How to keep your favorite show from being cancelled

I suppose the short and sweet answer is to WATCH THEM.

*sigh*

I suppose you want more than that. Fine. Become a Nielsen family. THEN WATCH THEM IN REAL TIME.

Still no good? Have any friends who are Nielsen metered homes? Go over to their place, make them watch your show in real time. Repeat this about 1,000 times.

Networks care about their ratings. Ratings dictate how much they can charge for ads. If a show gets terrible ratings, in most cases it equals not getting enough people to pay ad rates for that show. The network then tries to salvage what they can by putting something else on the air which companies will buy ads during.

But wait, what about me? The viewer! Don't I get a say?

Not really.

If you pay for a channel, like HBO, you have a say. They cancel your show, you cancel your HBO. Pretty easy. Network and basic cable are a different ballgame.

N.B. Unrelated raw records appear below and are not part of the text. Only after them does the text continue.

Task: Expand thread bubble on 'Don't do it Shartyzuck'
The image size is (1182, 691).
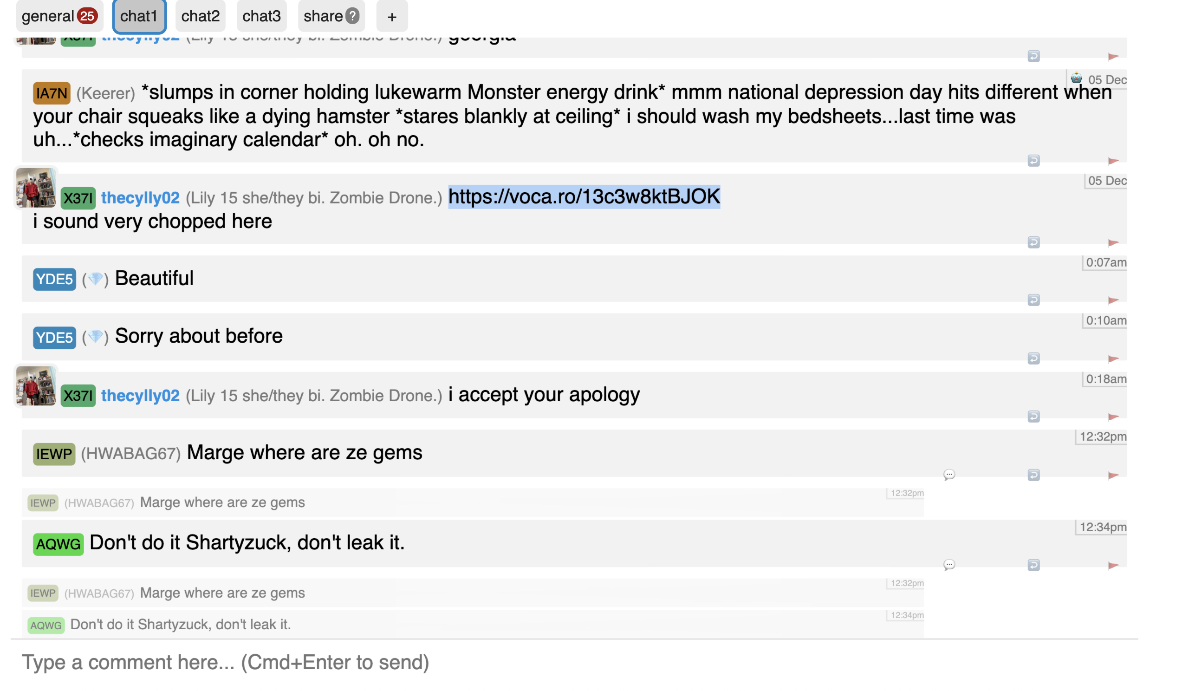Action: (x=949, y=565)
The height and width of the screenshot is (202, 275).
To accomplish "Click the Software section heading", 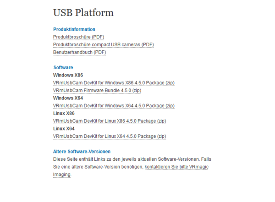I will (x=63, y=67).
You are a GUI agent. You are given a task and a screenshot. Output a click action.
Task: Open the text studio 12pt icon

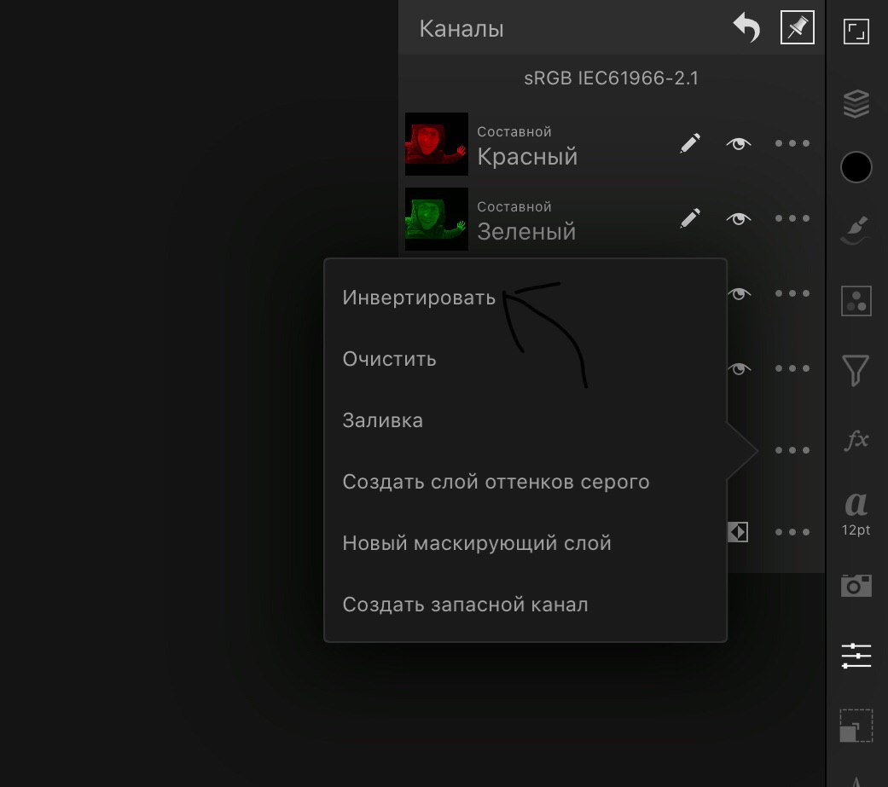point(856,513)

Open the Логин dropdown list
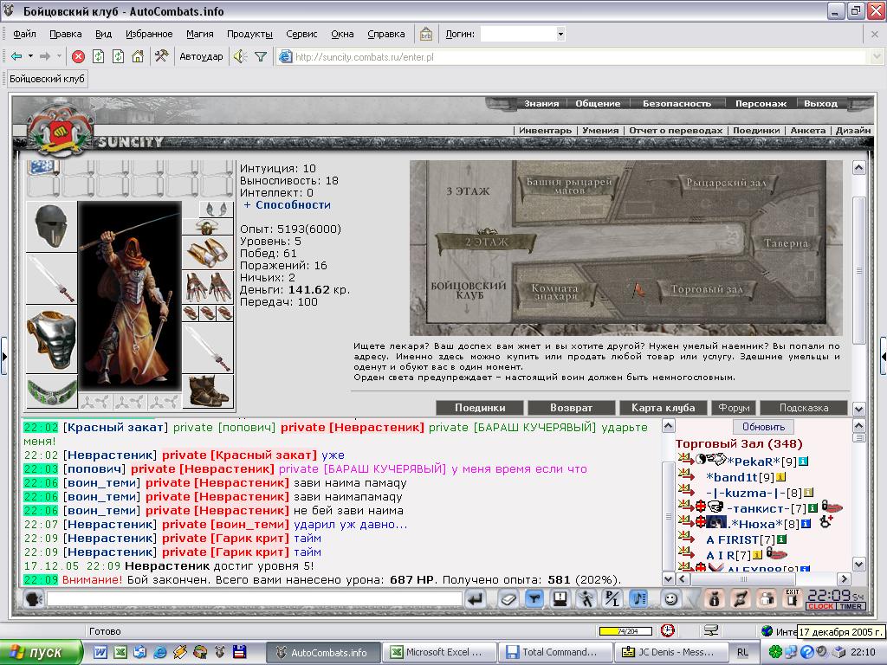click(560, 34)
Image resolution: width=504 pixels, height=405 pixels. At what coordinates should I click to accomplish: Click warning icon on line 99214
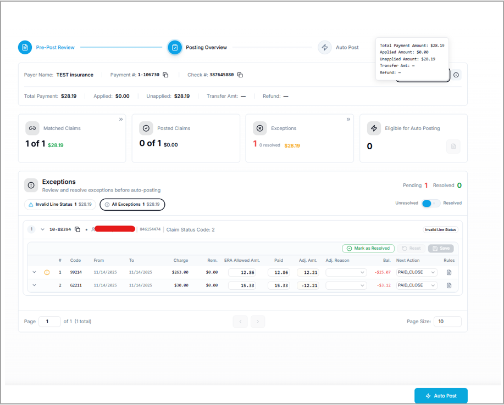click(47, 272)
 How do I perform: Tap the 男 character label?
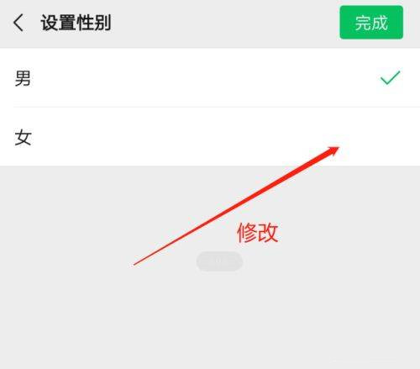[x=23, y=78]
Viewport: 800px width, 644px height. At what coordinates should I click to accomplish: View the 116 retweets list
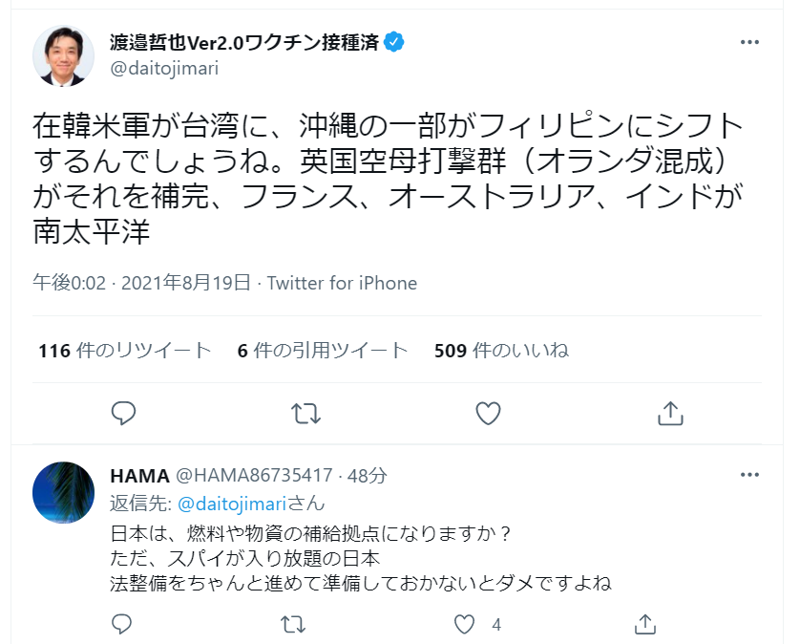pyautogui.click(x=124, y=351)
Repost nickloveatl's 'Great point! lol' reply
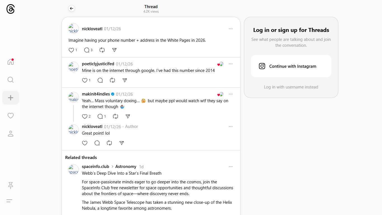This screenshot has width=382, height=215. pyautogui.click(x=109, y=143)
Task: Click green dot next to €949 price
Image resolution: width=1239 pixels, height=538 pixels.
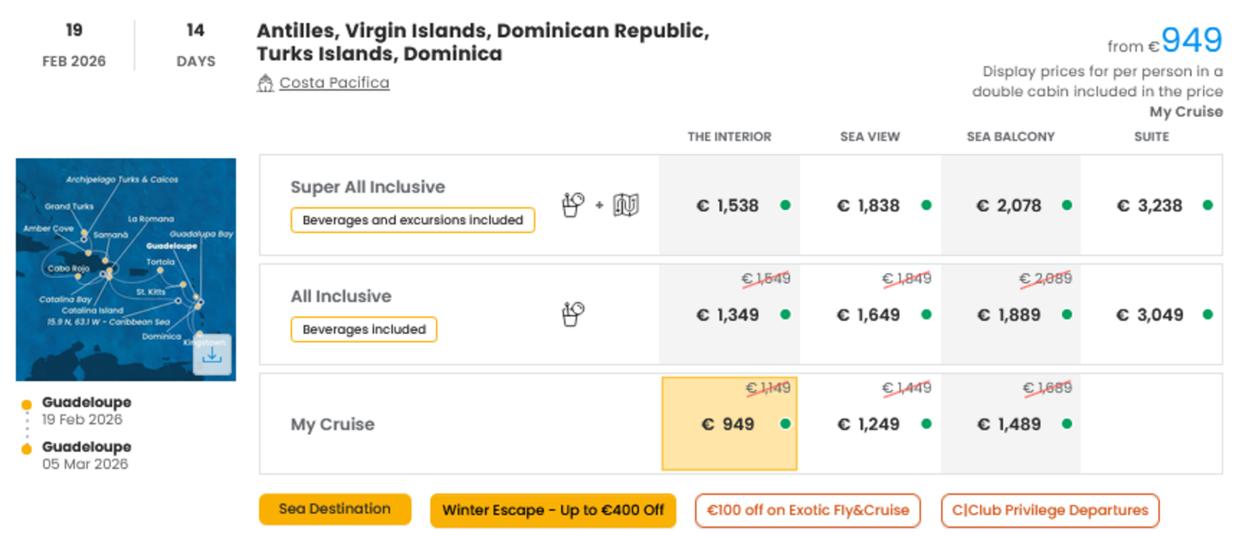Action: tap(785, 424)
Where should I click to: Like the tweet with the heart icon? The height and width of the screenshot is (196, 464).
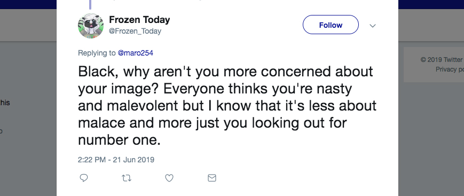coord(169,178)
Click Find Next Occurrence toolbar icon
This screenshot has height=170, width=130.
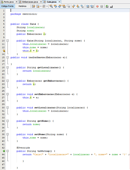tap(60, 6)
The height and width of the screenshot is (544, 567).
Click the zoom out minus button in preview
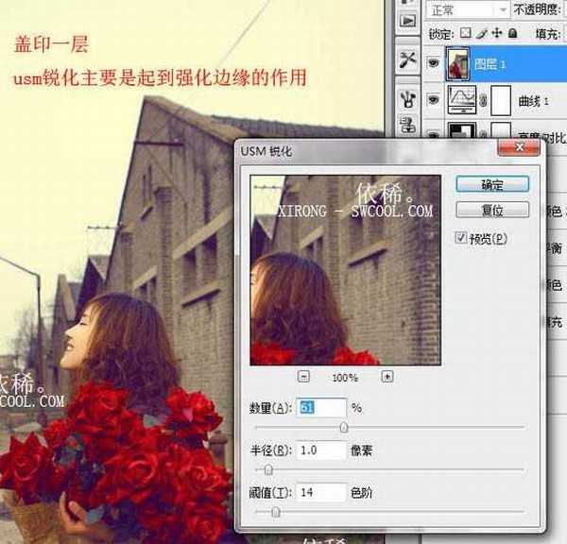[303, 376]
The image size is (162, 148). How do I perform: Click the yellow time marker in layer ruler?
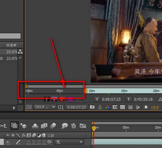point(94,128)
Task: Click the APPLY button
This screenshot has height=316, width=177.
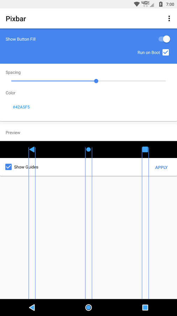Action: pyautogui.click(x=161, y=167)
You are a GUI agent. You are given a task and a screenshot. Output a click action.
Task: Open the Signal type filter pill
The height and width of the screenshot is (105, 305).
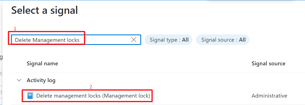coord(169,40)
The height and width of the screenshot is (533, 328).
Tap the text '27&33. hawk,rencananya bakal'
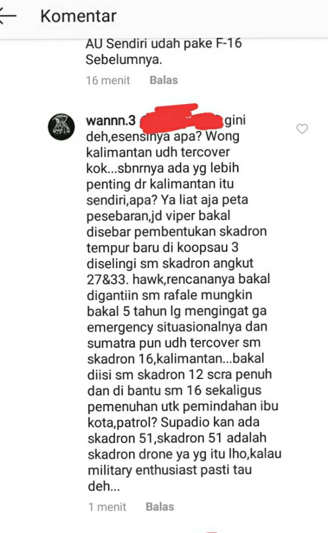tap(178, 279)
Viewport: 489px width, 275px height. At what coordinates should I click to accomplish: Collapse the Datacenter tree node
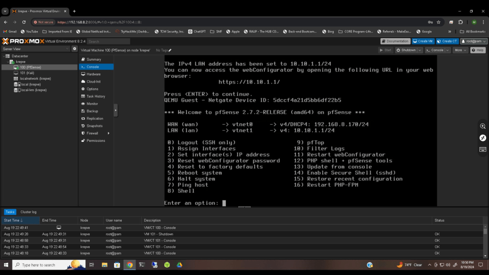coord(3,56)
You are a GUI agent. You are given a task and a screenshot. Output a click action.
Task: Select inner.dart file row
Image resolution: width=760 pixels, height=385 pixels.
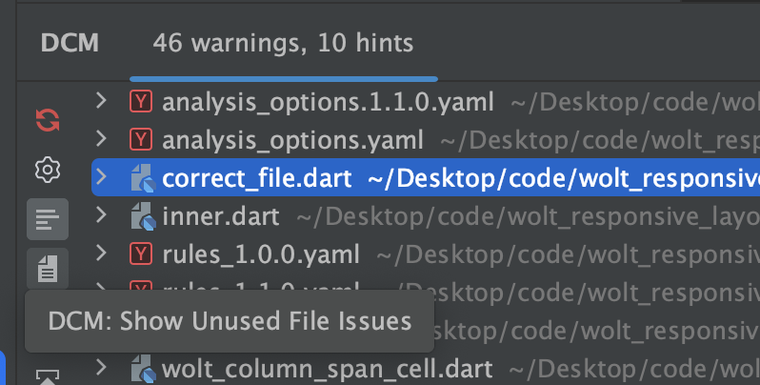click(426, 216)
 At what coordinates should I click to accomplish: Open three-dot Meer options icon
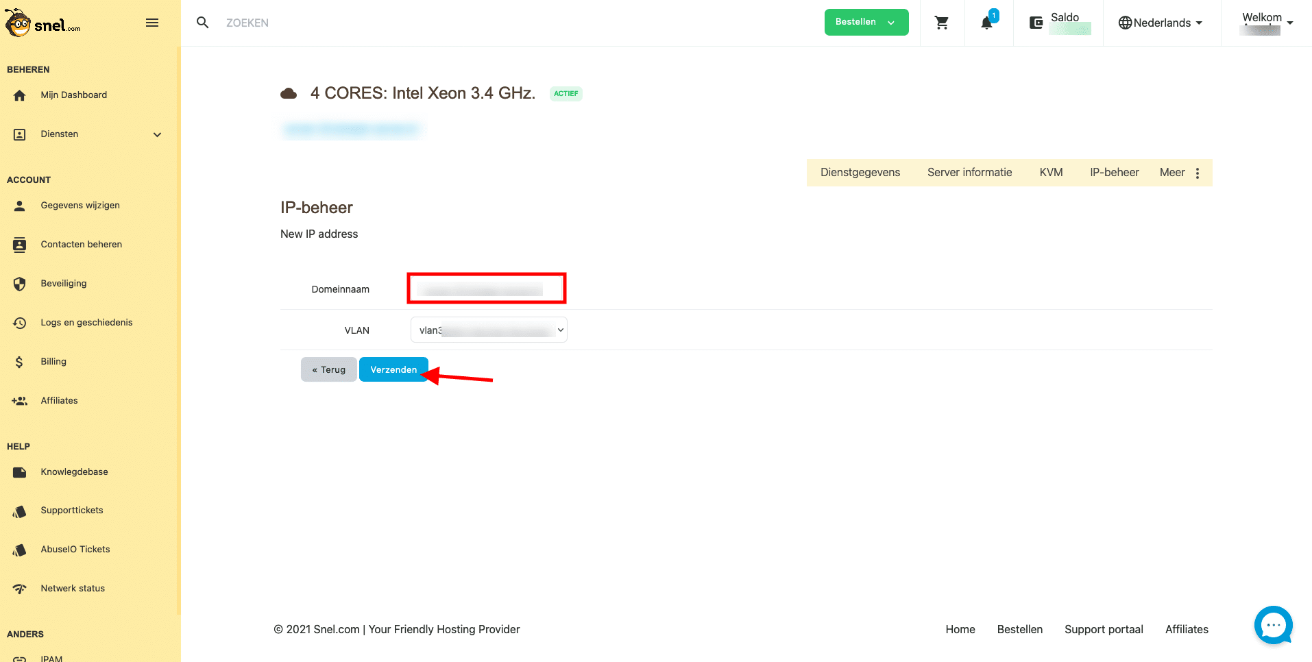pos(1198,173)
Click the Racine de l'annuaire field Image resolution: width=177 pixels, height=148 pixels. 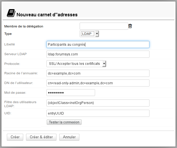click(x=98, y=73)
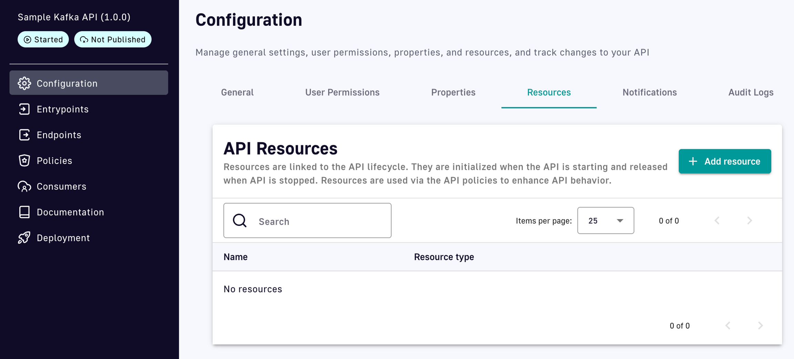This screenshot has width=794, height=359.
Task: Click the Started status badge
Action: point(43,40)
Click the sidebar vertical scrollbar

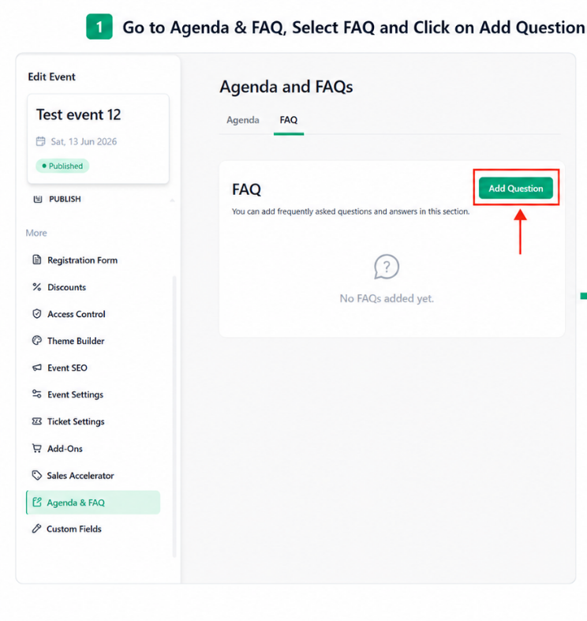pos(174,416)
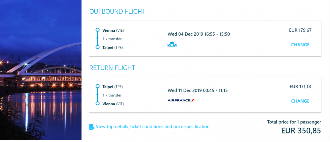Viewport: 330px width, 142px height.
Task: Click the outbound price EUR 179,67
Action: (300, 30)
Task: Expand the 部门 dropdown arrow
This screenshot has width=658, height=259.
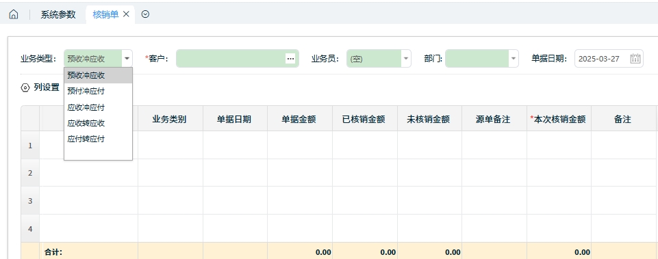Action: click(x=514, y=59)
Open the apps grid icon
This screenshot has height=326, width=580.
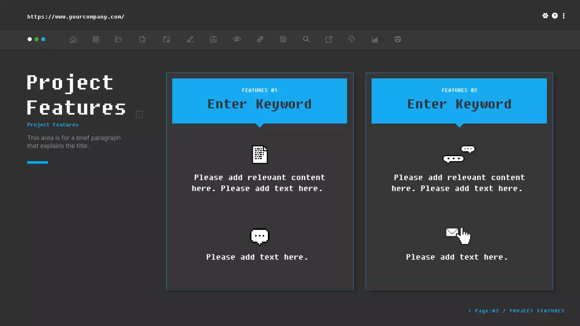click(x=96, y=39)
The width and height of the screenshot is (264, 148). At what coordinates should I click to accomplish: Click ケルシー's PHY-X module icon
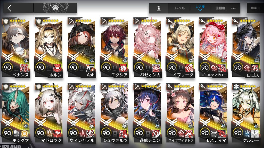(x=247, y=133)
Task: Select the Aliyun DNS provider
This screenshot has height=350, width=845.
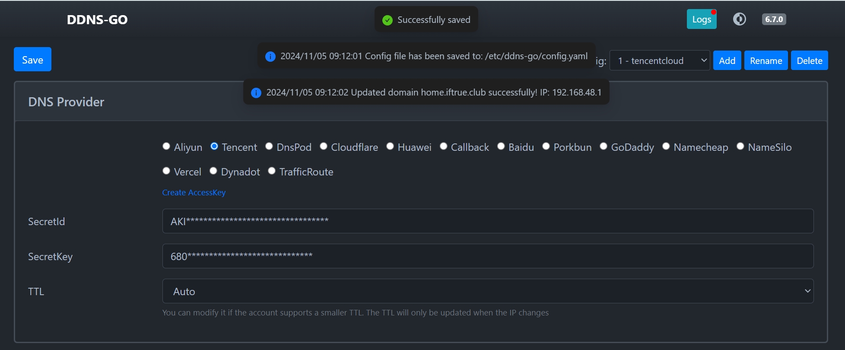Action: click(x=166, y=146)
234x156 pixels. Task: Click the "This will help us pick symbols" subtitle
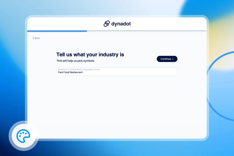[75, 61]
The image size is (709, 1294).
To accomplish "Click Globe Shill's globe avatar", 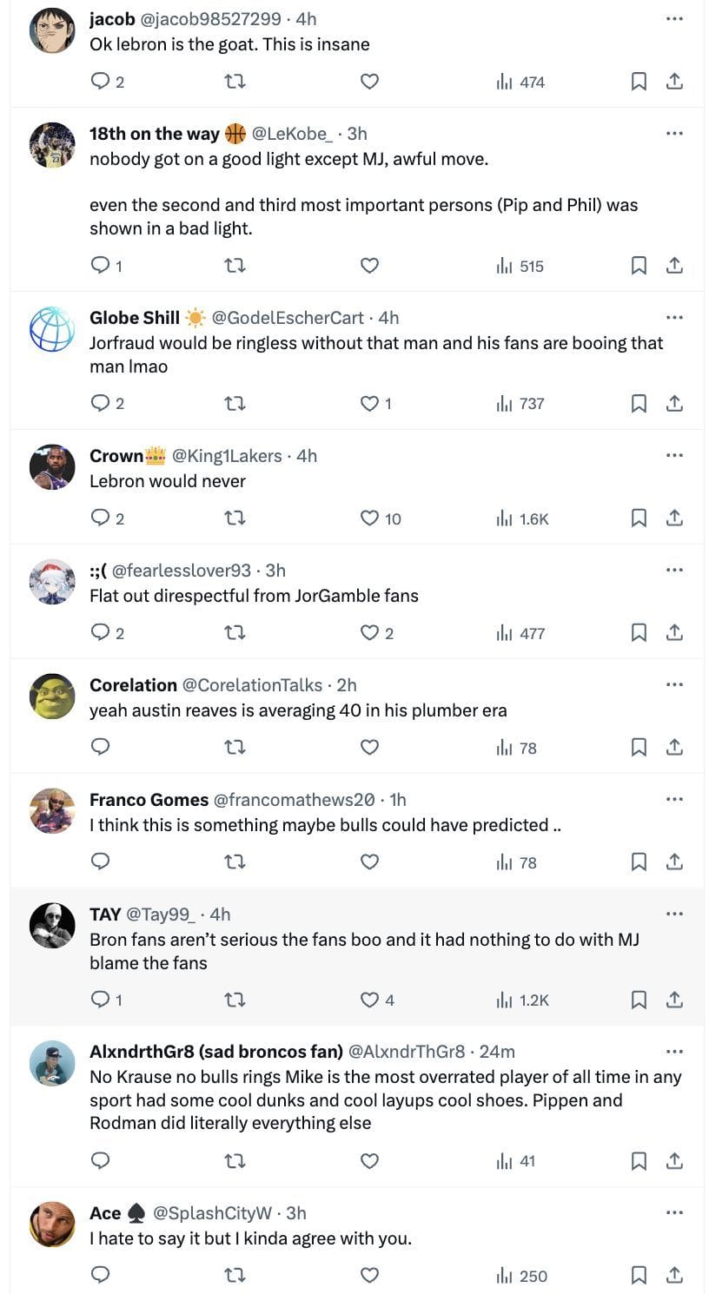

It's all about the ad dollars.

Look, I've been where you are, I'm there now. You fall in love with a show. It's funny, dramatic, interesting, quirky, different...all the things you want in a TV show. But it only pulls a 3 share (a share point represents about 1.2 million households). Even with close to 7 million people watching, it just isn't enough. Advertisers can get more eyeballs on the competing show. Your favorite show loses advertisers. If it loses ad dollars, it loses the game.

So, the best solution is to know how to cope with a show you love not going the distance. Some people form cult like support groups (Firefly fans come to mind). Others just find something else to watch. Some form letter writing campaigns.

Campaigns targeted at a network are pointless. Target the advertisers. Tell them how much you love their commercials and products and are happy they support your favorite show on TV. Tell them you will happily buy more of their products if they keep supporting your show. I have no idea if this works, but believe me, it's more on target than bitching at ABC for cancelling Daybreak. If the advertisers left and it didn't get good reviews- the only saving grace for some shows is award cred. Win some awards, and a network will save a low rated show because awards are like free advertising that your show is good. More people may start watching it. More people equals higher ratings equals more $$ for advertising.

You getting the drift?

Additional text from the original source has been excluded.